→ TEXT TO READ
Demo: Track Use of Sentiment Analysis Code
Contents
9.4.3. Demo: Track Use of Sentiment Analysis Code#
In this code demo, we will take the sentiment analysis code we used in the last chapter (Data Mining), and we will turn it into a function which will make it easier to use.
After turning it into a function though, we will add code to that function to track how it is used. We could theoretically take this information we are tracking and send to results to some other account.
This sort of tracking can be part of tracking program telemetry, which can be useful in figure out where software is broken or where it is most or least useful. But it can also be violating the privacy of anyone using our funtion who doesn’t know we are tracking its use, or used maliciously to steal user information.
Reddit PRAW Setup#
import praw
(optional) use the fake version of Reddit praw, so you don’t have to use real Reddit developer access passwords
%run ../../fake_apis/fake_praw.ipynb
# Load all your developer access passwords into Python
# TODO: Put your reddit username, password, and special developer access passwords below:
username="fake_reddit_username"

→ DATA EXCERPTS
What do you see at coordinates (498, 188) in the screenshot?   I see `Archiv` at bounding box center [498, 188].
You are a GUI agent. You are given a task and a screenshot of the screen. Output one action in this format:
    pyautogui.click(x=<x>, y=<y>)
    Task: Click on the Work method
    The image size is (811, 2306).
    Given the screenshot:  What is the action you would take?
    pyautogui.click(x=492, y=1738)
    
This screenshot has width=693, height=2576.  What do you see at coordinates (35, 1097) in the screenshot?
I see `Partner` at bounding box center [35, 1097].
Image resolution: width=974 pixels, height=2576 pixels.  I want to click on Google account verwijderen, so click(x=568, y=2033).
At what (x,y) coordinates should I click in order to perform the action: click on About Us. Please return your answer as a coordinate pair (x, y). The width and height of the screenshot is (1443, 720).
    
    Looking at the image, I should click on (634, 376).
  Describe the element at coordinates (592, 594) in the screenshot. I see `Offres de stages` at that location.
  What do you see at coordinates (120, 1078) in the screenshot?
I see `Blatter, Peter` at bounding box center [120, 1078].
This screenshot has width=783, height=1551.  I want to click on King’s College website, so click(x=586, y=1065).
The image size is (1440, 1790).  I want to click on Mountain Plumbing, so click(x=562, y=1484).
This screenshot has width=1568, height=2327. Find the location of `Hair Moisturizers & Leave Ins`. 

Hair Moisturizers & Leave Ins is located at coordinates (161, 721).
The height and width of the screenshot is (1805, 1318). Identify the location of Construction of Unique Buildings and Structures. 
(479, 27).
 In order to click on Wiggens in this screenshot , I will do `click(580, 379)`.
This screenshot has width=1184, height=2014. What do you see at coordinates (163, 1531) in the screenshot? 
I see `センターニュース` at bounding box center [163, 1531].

→ TASK DESCRIPTION
Pick up the demo on tracking use of sentiment analysis code, shown above before the listing, and write what comes after its final line.

→ ANSWER FOR THIS EXERCISE
password="sa@#4*fdf_fake_password_$%DSG#%DG"
client_id="45adf$TW_fake_client_id_JESdsg1O"
client_secret="56sd_fake_client_secret_%Yh%"
# Give the praw code your reddit account info so
# it can perform reddit actions
reddit = praw.Reddit(
username=username, password=password,
client_id=client_id, client_secret=client_secret,
user_agent="a custom python script"
)
load sentiment analysis library and make analyzer#
import nltk
nltk.download(["vader_lexicon"])
from nltk.sentiment import SentimentIntensityAnalyzer
sia = SentimentIntensityAnalyzer()
[nltk_data] Downloading package vader_lexicon to
[nltk_data] C:\Users\kmthayer\AppData\Roaming\nltk_data...
[nltk_data] Package vader_lexicon is already up-to-date!
original code to loop through submissions, finding average sentiment#
This is the code from chapter 8 that loops through submissions in the “cuteanimals” subreddit and calculates the average sentiment
num_submissions = 0
total_sentiment = 0
# Look up the subreddit "cuteanimals", then find the "hot" list, getting up to 10 submission
submissions = reddit.subreddit("cuteanimals").hot(limit=10)
# Turn the submission results into a Python List
submissions_list = list(submissions)
for submission in submissions_list:
#calculate sentiment
submission_sentiment = sia.polarity_scores(submission.title)["compound"]
num_submissions += 1
total_sentiment += submission_sentiment
print("Sentiment: " + str(submission_sentiment))
print(" Submission Title: " + submission.title)
print()
average_sentiment = total_sentiment / num_submissions
print("Average sentiment was " + str(average_sentiment))
Sentiment: 0.5093
Submission Title: Look at my cute dog!
Sentiment: 0.0
Submission Title: A baby lizard!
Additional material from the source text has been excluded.